Yellow (Lower Theatre at theSpace @ Niddry Street) is an imagining of what might have happened to the characters in Twelfth Night, transposed into a 21st-century setting. The names have been modernised, as has the setting, thus helping the audience – should they need it – to identify the original Shakespeare characters. You don’t need to know the original play to ‘get’ this production, but it certainly helps, and there are allusions that will make no sense if you don’t.

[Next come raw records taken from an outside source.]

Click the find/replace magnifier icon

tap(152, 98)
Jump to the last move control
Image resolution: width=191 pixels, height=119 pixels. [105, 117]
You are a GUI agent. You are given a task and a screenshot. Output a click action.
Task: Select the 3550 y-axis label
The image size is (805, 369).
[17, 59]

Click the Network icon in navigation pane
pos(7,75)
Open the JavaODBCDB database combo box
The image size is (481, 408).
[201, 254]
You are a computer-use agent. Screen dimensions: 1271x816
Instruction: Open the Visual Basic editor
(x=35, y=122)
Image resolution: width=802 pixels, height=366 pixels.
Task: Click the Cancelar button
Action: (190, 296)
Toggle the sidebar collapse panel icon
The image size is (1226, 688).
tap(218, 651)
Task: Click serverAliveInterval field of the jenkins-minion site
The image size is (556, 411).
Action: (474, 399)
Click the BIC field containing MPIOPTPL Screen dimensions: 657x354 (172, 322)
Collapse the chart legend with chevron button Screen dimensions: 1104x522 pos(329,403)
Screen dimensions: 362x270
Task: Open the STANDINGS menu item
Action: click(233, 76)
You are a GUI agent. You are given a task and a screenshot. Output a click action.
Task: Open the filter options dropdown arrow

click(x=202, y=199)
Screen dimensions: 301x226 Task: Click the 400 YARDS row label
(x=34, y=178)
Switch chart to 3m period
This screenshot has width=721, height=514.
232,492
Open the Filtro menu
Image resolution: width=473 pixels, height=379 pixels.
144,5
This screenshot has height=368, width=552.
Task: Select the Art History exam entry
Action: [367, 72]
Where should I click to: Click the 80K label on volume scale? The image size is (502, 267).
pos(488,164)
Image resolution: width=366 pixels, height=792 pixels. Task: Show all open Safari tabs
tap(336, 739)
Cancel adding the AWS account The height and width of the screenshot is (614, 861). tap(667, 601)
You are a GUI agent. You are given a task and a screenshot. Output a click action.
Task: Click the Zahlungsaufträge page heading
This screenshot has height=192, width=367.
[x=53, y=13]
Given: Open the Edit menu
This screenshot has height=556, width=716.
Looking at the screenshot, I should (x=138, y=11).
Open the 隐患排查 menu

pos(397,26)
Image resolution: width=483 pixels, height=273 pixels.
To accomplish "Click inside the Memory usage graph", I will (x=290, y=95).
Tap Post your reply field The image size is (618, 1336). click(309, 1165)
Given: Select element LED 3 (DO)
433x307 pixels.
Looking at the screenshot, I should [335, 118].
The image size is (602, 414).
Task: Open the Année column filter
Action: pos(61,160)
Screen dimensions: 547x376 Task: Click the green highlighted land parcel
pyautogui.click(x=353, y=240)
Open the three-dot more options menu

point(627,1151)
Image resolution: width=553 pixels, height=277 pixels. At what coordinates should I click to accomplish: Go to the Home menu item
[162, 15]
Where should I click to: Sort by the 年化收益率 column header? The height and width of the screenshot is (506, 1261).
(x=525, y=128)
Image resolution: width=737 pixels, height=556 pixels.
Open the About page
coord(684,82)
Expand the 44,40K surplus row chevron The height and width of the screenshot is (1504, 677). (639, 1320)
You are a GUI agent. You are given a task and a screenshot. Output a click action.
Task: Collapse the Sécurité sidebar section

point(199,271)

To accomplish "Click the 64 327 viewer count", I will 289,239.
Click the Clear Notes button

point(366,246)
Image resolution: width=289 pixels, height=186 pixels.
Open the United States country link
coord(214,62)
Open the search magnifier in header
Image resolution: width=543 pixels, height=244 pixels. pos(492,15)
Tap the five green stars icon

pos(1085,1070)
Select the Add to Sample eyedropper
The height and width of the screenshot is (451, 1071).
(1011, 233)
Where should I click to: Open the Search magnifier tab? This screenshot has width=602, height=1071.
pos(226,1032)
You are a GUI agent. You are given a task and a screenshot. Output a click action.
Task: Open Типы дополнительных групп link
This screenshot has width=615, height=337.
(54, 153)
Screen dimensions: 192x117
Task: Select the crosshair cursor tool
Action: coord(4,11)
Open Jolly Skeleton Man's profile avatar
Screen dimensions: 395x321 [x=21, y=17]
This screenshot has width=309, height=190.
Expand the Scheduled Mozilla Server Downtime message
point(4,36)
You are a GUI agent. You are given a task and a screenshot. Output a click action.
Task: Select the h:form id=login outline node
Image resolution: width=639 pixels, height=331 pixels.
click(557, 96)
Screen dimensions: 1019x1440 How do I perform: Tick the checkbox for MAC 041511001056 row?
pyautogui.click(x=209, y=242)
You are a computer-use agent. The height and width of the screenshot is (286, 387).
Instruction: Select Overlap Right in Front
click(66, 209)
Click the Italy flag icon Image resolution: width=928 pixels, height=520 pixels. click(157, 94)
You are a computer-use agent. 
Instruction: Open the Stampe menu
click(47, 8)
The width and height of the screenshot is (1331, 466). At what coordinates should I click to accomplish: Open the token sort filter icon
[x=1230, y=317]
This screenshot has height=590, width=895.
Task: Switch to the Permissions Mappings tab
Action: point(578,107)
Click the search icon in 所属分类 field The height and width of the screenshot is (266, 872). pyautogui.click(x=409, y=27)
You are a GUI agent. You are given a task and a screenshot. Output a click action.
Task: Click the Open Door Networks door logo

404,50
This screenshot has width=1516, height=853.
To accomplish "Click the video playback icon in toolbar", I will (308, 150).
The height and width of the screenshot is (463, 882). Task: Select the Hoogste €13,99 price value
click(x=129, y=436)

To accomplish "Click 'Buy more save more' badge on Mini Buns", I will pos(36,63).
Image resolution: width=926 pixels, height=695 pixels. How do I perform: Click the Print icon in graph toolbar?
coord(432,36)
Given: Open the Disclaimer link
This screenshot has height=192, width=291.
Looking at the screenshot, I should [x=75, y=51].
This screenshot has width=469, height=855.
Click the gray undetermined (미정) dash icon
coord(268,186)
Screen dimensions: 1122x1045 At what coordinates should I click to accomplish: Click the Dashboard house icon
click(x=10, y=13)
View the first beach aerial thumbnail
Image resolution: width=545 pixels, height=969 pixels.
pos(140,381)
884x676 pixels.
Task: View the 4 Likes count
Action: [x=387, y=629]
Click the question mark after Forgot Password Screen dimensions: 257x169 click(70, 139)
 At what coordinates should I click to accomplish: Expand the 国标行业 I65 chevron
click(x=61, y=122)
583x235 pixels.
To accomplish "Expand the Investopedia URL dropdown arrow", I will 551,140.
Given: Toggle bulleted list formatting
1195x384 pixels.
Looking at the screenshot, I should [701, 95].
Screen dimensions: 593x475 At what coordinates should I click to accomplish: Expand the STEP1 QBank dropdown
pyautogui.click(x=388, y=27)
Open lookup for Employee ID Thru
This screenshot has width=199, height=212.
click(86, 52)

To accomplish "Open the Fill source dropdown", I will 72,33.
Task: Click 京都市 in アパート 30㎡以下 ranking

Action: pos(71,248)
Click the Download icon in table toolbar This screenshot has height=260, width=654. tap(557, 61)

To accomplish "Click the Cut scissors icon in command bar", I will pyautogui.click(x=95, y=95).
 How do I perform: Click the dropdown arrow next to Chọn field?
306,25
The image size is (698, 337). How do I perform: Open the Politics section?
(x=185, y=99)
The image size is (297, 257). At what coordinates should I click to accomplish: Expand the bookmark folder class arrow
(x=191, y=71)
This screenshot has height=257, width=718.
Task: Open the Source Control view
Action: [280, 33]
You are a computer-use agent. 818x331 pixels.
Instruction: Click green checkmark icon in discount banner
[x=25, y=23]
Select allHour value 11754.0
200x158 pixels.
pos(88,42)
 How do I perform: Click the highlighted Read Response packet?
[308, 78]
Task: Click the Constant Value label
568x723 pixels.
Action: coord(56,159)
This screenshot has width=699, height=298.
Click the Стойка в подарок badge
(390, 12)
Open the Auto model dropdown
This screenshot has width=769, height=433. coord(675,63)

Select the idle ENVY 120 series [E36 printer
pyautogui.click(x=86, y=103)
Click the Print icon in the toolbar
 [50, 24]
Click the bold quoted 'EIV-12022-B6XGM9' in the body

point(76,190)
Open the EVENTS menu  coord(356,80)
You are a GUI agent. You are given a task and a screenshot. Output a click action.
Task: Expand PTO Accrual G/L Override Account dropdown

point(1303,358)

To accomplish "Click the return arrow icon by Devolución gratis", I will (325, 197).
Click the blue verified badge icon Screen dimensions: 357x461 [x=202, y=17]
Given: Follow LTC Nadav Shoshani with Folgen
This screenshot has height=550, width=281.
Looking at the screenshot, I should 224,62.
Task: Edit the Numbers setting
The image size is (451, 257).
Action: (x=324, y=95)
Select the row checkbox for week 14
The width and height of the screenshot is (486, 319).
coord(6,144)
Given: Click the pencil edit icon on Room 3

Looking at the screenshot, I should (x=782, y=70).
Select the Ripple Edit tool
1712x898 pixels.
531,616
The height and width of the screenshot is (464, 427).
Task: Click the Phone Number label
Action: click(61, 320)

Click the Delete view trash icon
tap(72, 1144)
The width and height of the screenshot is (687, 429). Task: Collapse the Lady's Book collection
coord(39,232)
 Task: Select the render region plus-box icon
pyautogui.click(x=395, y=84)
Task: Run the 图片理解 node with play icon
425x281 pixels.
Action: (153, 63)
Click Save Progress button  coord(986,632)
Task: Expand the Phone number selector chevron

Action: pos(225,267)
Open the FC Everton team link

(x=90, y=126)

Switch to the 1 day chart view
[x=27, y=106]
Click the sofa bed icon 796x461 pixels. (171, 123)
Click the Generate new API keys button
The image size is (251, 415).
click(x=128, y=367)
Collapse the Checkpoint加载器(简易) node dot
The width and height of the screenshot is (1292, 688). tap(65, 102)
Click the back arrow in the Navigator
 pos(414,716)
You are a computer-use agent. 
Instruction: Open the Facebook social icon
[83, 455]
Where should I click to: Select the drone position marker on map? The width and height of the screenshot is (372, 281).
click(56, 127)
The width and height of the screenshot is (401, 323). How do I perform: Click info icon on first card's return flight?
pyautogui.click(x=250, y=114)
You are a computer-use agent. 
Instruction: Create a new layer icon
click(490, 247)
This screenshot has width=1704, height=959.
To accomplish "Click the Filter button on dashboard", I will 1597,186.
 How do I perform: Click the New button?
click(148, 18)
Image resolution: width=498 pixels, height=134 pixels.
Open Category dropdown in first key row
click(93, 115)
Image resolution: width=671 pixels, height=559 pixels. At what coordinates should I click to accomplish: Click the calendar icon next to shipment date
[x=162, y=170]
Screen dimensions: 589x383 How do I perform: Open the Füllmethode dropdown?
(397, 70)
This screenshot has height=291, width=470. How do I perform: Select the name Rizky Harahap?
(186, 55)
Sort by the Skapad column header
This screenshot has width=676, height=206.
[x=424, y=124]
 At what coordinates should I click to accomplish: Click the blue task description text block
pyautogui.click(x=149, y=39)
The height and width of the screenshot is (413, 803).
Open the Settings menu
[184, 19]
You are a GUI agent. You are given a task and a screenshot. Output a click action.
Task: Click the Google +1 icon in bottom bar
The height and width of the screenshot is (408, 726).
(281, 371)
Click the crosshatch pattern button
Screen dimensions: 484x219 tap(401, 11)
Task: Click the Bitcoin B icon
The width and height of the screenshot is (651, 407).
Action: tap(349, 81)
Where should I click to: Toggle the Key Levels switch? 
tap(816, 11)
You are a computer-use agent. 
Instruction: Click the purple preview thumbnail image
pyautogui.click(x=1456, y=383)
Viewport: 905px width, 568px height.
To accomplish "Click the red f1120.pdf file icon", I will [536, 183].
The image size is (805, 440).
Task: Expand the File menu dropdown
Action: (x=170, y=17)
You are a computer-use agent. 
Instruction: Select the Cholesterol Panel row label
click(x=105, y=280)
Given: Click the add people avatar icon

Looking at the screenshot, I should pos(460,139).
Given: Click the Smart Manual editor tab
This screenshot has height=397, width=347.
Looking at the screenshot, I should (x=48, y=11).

The Lower Theatre is a spacious venue – which becomes important when Edinburgh gets hot – and the staging is clever, with lighting that highlights the area of the wider stage where the action is happening. The beginning is promising: Coldplay’s ‘Yellow’ plays while Toby listens on headphones, singing along and doing a mean air guitar solo. But whilst the modern-day Toby is genial, full of bluster and bonhomie, I felt he overplayed his part somewhat. Shakespeare’s Sir Toby is a more nuanced character, albeit full of high spirits, than this Toby.
The other characters remain fairly true to the originals. And perhaps that was the problem for me. This was more of a replay of Twelfth Night in modern dress, without Shakespeare’s immaculate language. Perhaps something more subtly based on the original, with more relatable modern-day characters, would have worked better for me. I liked the idea, but the execution not quite so much. Maybe I just watch too much Shakespeare – as if that’s possible!
Yellow’s plot is a bit too hidebound by being a retelling, and I certainly didn’t think it lived up to the Thick of It comparison heralded in the Cross-Gartered Players’ own publicity material. Trying to emulate Shakespeare and Iannucci as your muses is herculean in ambition – but it leaves a long way to fall if you miss the mark. For me, it did.
It’s a shame, and I do applaud Yellow’s ambition. There are some clever lines and decent performances, and trying to fit a Shakespearean plot into 50 minutes inevitably means a lot of compromises.
Yellow may well be worth a punt, and if you sit in the garden outside the venue for a while, the company’s very persuasive cross-gartered publicist may well persuade you that it is. You could certainly do a lot worse.